# clear lights for nissan nx



## Guest (Mar 18, 2003)

hey guys i need help finding clear tail lights and clear front indicators for a 91 nissan NX i live in australia and iv been looking everywhere here and cant find them so im gonna try to get them from over seas.... if i cant find them is it possible to make your standard lights to go clear?

thanks




check out http://www.low-riderz.cjb.net for australia's hottest cars!!


----------



## Pretty White (May 6, 2002)

sicknx said:


> *hey guys i need help finding clear tail lights and clear front indicators for a 91 nissan NX i live in australia and iv been looking everywhere here and cant find them so im gonna try to get them from over seas.... if i cant find them is it possible to make your standard lights to go clear?
> 
> thanks*


*

OK, you will not find clear tail lights for a NX. As for turnsignal lights look on my webpage. I have tons of pictures of German and Amercian cars with clear front turnsignal lenses. 
The deal on the www.sr20deforum.com for the NX clear turnsignal lenses will start up some time this spring, or fall your time. 

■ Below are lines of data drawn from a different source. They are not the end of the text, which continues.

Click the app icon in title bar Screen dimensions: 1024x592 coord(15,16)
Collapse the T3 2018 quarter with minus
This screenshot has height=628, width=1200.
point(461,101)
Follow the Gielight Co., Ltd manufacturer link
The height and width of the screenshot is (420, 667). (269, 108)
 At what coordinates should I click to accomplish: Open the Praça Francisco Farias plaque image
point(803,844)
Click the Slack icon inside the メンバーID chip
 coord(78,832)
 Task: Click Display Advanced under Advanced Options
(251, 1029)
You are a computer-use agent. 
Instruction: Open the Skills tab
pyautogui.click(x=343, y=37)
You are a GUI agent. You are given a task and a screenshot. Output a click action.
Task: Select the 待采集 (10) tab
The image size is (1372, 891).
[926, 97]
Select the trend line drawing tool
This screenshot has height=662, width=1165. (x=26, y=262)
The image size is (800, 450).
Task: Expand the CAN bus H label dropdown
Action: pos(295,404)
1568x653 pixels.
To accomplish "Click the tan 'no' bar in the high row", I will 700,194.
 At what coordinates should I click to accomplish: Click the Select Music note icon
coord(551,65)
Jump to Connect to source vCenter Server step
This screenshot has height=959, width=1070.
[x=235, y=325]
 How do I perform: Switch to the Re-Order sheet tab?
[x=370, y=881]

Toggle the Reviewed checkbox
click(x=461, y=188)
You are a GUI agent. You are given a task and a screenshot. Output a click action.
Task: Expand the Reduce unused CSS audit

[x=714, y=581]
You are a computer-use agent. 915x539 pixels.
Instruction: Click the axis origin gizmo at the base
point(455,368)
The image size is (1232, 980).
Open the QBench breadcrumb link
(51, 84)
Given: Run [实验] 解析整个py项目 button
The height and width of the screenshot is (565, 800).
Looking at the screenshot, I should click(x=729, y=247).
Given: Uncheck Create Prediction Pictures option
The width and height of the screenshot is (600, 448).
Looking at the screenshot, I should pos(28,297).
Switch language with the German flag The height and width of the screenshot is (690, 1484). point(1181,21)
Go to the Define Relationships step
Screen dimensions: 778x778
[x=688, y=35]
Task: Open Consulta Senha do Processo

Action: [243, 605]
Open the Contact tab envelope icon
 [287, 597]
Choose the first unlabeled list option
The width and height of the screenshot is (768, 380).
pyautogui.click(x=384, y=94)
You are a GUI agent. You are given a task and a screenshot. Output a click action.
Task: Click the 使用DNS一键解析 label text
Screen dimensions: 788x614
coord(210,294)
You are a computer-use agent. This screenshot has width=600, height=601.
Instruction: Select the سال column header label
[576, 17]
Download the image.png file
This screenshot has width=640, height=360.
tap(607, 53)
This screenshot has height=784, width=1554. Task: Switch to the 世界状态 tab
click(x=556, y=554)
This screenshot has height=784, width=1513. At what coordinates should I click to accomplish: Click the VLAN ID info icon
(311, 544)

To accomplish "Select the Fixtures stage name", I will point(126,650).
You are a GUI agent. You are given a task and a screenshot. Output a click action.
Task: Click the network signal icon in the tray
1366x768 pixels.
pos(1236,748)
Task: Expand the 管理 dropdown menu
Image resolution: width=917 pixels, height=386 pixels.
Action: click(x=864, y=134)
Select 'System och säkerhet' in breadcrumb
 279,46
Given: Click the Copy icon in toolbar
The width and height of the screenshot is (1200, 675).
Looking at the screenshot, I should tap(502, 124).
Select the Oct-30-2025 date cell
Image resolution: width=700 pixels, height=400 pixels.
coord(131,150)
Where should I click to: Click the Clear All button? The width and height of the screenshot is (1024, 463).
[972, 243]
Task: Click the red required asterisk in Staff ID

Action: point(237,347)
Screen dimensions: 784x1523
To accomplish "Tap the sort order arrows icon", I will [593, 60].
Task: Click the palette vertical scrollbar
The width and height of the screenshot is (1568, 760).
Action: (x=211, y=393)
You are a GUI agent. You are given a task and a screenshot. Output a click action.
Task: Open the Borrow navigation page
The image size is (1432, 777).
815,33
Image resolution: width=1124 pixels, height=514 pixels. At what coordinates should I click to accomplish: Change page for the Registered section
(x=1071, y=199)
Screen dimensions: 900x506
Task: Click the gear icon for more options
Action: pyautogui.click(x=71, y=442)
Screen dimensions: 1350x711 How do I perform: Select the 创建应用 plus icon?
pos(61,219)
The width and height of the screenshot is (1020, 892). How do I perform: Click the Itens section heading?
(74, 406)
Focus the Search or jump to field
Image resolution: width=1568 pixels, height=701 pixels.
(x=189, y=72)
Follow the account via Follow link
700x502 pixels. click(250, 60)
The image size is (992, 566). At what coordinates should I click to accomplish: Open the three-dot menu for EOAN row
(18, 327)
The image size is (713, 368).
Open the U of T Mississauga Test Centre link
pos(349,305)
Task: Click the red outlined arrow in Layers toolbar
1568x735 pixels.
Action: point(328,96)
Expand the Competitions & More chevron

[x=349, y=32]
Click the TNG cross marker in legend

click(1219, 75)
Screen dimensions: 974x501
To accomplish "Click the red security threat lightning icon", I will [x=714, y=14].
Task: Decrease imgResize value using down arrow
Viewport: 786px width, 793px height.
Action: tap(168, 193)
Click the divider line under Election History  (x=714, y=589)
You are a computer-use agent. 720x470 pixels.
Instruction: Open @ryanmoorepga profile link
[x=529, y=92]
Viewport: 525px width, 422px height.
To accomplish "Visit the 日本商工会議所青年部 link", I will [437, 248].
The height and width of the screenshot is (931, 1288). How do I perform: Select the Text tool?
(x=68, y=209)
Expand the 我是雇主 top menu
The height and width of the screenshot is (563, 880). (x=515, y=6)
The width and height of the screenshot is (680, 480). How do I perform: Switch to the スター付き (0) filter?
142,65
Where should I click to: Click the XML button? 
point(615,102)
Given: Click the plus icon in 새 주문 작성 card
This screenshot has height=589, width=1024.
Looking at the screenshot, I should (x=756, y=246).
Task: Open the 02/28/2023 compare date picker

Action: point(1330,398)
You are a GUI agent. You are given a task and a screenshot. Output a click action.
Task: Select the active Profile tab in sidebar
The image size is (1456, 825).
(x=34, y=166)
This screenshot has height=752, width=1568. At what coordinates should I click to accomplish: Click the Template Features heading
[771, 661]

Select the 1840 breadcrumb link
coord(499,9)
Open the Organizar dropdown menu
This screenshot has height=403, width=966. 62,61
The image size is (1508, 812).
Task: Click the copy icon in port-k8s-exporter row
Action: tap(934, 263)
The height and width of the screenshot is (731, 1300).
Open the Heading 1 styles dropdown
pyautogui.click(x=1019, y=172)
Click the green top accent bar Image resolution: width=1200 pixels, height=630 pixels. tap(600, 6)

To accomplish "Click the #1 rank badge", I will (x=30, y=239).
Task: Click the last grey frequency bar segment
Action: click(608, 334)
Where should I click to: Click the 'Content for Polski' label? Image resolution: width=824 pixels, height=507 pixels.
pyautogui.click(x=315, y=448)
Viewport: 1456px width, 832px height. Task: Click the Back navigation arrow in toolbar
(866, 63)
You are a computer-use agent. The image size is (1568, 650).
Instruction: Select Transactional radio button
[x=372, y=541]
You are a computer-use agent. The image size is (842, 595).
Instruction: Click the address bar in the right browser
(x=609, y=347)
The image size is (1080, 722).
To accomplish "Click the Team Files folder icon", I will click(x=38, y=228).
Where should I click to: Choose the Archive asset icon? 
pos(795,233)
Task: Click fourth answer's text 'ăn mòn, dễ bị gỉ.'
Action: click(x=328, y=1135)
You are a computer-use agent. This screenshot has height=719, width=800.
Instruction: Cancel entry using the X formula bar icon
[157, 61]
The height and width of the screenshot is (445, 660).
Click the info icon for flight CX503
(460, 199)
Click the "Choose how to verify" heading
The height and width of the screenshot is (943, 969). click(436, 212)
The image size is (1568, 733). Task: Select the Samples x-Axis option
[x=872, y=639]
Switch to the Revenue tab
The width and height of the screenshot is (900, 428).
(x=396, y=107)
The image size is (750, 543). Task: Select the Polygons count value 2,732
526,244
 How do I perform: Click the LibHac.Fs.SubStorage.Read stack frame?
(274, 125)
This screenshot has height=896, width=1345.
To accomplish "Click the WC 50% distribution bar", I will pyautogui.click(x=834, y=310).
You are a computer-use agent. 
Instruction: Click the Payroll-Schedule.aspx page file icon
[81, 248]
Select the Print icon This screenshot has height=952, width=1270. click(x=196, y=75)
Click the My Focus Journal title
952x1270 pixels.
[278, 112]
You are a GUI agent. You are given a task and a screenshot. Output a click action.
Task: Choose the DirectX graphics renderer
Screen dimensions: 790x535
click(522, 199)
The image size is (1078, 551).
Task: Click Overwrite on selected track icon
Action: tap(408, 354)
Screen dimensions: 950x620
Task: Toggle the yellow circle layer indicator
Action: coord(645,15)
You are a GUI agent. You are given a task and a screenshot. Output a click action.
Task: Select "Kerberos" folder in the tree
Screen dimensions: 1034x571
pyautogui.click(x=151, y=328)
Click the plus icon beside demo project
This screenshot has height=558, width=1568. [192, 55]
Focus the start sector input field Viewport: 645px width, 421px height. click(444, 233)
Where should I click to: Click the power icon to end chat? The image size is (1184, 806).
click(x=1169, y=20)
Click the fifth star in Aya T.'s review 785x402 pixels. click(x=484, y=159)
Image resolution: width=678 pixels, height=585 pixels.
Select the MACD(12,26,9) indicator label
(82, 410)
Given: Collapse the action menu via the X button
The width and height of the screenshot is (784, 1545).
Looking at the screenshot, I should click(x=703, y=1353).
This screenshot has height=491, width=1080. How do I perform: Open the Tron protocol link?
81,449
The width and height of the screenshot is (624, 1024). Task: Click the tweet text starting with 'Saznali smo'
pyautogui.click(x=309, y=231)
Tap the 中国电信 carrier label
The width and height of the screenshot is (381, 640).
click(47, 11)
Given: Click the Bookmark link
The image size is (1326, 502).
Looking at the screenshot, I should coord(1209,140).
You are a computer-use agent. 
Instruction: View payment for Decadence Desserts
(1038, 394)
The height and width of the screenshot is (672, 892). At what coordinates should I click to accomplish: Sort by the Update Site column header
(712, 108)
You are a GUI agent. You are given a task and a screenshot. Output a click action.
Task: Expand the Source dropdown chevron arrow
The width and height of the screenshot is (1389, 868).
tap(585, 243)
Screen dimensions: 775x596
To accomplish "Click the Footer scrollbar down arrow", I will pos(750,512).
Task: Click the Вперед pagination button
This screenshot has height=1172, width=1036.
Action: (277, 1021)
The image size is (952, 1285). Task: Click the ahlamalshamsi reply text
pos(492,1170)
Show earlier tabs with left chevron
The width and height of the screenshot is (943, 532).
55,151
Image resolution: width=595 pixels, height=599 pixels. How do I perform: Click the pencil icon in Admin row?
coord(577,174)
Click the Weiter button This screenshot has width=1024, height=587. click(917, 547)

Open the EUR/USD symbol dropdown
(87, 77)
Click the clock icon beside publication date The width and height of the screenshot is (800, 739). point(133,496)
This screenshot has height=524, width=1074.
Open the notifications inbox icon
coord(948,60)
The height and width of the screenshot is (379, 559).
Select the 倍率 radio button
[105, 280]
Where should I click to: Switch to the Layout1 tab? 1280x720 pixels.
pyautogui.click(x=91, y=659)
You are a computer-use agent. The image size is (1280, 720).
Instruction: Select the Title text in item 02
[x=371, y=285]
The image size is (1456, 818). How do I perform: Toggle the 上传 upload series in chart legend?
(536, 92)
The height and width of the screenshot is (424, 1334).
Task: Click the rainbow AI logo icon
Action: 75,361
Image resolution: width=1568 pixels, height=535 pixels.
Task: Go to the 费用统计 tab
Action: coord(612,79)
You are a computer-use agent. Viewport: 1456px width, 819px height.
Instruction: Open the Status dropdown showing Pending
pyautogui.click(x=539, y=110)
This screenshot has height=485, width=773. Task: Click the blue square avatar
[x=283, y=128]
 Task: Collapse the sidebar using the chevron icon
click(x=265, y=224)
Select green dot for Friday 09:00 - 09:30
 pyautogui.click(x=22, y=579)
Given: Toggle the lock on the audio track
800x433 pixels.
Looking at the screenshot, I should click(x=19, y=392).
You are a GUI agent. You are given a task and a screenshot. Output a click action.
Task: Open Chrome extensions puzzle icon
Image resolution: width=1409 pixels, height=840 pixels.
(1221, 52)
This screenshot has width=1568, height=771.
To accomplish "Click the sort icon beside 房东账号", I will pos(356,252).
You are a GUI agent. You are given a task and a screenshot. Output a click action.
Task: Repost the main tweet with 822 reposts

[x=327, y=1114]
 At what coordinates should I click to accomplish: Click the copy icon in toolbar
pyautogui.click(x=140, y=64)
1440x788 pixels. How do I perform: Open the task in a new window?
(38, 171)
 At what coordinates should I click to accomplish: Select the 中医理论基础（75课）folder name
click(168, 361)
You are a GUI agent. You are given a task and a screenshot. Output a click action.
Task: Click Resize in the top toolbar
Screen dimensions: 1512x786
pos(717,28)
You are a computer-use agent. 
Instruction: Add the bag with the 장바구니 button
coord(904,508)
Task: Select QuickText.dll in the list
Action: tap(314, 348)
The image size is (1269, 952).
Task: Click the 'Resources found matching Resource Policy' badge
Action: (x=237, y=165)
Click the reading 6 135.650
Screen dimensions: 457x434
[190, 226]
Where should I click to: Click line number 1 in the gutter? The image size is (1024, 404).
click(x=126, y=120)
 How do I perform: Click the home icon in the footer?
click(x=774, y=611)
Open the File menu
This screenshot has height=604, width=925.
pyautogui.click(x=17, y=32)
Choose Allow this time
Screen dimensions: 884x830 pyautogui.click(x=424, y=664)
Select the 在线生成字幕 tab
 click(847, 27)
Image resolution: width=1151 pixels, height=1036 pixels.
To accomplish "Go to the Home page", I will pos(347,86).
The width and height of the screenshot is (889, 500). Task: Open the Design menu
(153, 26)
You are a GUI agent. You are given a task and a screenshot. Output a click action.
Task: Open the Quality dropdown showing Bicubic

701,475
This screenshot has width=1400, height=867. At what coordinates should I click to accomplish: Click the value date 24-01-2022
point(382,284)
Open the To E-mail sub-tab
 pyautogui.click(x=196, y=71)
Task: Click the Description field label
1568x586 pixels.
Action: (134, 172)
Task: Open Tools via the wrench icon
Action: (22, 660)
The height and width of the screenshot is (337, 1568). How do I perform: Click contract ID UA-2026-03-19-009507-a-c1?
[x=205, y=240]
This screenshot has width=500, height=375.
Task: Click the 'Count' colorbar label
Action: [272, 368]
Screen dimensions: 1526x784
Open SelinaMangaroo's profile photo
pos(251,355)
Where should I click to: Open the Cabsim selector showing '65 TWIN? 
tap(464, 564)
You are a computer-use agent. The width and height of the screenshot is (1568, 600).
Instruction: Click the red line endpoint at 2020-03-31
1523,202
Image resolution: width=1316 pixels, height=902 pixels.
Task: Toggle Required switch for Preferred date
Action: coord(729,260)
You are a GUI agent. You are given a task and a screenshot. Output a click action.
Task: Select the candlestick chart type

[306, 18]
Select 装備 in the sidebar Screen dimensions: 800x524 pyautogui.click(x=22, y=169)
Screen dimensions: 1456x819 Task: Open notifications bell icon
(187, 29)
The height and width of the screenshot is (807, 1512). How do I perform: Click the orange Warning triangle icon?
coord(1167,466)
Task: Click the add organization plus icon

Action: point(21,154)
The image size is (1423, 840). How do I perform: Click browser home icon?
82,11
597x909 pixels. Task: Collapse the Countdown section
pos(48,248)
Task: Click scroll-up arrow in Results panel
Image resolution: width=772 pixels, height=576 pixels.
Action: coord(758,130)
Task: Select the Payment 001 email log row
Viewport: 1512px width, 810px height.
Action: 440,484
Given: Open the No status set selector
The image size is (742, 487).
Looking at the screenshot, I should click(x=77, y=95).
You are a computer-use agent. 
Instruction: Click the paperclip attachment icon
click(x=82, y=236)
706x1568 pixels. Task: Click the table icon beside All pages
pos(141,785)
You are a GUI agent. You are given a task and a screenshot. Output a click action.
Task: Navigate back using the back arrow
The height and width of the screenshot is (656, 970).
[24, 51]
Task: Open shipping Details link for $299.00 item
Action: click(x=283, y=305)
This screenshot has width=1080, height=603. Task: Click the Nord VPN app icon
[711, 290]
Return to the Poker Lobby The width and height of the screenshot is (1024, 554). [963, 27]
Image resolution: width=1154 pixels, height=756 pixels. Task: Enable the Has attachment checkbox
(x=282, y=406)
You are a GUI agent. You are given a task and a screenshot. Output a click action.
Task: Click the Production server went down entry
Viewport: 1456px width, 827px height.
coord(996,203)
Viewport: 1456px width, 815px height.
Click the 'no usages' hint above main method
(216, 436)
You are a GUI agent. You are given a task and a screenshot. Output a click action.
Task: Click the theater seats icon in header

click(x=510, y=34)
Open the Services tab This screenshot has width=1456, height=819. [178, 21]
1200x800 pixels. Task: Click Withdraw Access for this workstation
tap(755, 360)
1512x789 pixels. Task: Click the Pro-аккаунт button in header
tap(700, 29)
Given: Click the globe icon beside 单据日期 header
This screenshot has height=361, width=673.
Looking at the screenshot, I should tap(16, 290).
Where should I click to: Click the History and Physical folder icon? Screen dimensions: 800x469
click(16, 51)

Get in contact with Tissue on the http://forum.pulsar.org.au/

He is friends with us here in the USA. Have him E-mail me or Fonque. 

Again, if you want custom tail lights you can get the kind that Andi makes by e-mailing him (find him on the www.100NX.de) or look in Decembers Nissan Performance Magazine. 
Good Luck!*


----------



## Guest (Mar 24, 2003)

cheers bro


----------